Monique Leroux, présidente et chef de la direction du Mouvement Desjardins est l’une de ces rares femmes canadiennes au sommet d’une grande entreprise. PHOTOTHÈQUE LE SOLEIL, STEVE DESCHÊNES
En deux ans, la proportion de femmes dans les postes de cadres supérieurs dans les plus grandes entreprises canadiennes – classement Financial Post 500 2010 – a augmenté de 0,4% pour atteindre 18,1%.
Il y a également eu peu d’amélioration dans les postes les mieux rémunérés. La part des femmes est passée de 6,2 à 6,9%.

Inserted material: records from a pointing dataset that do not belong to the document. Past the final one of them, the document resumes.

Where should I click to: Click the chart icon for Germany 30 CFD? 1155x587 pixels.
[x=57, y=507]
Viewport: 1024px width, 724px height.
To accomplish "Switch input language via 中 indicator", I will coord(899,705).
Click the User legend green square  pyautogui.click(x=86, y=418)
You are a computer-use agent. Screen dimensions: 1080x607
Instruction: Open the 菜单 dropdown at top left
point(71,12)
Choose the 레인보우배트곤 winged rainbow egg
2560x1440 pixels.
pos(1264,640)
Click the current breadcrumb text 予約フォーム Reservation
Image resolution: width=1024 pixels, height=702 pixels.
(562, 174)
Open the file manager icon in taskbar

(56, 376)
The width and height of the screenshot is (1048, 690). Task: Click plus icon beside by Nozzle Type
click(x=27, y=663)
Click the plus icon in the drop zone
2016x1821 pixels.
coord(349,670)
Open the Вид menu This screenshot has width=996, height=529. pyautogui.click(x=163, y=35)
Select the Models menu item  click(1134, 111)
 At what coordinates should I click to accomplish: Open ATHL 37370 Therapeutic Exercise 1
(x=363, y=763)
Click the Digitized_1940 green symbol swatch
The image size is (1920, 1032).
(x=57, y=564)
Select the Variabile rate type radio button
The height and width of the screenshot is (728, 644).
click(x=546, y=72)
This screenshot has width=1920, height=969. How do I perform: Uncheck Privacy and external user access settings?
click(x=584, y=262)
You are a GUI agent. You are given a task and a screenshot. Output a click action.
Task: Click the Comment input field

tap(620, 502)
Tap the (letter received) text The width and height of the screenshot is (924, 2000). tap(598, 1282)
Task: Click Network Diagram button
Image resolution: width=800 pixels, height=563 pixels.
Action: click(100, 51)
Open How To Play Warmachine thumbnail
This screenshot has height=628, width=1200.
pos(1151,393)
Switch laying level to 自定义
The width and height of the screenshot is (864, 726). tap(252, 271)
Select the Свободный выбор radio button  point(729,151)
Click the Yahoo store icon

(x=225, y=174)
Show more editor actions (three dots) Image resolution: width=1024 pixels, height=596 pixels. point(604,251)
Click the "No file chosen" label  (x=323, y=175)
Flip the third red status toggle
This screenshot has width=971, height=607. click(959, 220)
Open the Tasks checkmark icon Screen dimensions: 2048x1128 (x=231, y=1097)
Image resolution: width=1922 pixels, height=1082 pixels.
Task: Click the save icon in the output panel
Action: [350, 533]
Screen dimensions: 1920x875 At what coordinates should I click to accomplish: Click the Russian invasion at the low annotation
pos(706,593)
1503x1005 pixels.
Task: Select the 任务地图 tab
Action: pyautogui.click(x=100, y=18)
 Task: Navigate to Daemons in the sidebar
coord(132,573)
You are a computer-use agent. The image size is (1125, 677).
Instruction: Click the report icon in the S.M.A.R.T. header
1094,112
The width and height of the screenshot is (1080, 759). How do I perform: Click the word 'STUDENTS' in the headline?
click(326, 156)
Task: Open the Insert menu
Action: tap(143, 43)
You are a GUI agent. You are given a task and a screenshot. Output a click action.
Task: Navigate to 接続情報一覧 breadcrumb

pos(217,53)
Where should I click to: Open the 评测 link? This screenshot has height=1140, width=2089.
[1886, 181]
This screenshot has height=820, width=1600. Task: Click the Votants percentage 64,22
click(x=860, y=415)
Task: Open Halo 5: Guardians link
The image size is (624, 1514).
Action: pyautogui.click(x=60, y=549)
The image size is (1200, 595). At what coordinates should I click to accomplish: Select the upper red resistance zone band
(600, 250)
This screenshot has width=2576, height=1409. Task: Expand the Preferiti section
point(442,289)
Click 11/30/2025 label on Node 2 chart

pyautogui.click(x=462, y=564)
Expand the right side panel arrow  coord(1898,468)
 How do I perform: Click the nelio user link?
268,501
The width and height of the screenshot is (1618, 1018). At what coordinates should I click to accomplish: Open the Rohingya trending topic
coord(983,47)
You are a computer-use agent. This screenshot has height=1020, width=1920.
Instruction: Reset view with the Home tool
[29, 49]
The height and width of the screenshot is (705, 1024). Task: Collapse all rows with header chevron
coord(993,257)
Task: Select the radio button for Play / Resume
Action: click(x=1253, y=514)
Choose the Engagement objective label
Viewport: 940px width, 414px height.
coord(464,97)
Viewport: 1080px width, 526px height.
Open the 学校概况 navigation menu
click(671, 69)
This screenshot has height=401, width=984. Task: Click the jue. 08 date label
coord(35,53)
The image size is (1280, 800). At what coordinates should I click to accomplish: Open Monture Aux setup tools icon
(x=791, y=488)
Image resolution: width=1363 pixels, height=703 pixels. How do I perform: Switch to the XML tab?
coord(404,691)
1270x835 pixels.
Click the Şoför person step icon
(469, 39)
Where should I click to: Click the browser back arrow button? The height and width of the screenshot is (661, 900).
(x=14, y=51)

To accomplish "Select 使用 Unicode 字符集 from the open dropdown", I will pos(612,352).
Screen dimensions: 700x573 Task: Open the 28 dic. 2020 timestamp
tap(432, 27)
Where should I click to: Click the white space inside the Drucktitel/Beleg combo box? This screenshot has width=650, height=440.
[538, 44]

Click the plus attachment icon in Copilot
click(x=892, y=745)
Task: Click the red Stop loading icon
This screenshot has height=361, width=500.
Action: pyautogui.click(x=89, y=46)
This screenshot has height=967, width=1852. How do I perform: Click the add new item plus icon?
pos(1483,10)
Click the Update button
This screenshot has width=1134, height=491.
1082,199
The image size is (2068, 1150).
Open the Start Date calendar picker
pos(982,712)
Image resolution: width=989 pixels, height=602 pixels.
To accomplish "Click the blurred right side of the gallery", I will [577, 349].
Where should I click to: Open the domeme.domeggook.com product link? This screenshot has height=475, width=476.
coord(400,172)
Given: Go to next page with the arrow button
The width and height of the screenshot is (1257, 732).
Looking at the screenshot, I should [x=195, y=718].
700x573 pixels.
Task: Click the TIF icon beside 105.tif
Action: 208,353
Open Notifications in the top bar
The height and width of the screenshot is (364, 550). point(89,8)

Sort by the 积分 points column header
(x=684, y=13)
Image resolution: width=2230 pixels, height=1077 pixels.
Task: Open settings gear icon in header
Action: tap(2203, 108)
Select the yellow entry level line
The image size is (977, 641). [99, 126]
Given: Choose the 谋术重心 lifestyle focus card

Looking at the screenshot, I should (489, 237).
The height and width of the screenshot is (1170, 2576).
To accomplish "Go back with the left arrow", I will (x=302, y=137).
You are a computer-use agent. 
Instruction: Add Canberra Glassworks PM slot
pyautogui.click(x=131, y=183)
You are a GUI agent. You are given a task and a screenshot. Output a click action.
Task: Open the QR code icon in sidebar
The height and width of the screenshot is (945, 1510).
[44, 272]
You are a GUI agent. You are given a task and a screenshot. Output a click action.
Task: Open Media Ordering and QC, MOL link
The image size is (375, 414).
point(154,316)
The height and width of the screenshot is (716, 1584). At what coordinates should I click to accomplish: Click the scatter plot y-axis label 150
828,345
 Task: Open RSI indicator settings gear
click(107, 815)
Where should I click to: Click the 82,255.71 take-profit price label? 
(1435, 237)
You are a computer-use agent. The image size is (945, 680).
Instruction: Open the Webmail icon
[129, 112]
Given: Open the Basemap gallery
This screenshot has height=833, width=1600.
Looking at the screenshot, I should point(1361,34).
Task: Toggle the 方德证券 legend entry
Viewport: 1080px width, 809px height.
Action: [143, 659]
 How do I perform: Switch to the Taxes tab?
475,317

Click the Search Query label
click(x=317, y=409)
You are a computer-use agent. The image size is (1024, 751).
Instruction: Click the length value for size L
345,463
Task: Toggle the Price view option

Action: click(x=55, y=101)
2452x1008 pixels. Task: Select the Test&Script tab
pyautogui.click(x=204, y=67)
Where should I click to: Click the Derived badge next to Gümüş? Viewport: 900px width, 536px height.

Plus du tiers des sociétés ouvertes du Financial Post 500 ne comptent aucune femme parmi leurs cadres supérieurs et toujours moins du quart en comptent 25% ou plus.
Ces chiffres proviennent de l’Enquête Catalyst 2012.
Voué à l’avancement des femmes dans les entreprises, l’organisme sans but lucratif précise également dans son étude que les sociétés du classement Fortune 500 – les plus grandes entreprises américaines – qui comptent un plus grand nombre de femmes au sein des dirigeants affichent en moyenne un plus grand succès financier que les sociétés où elles sont moins nombreuses.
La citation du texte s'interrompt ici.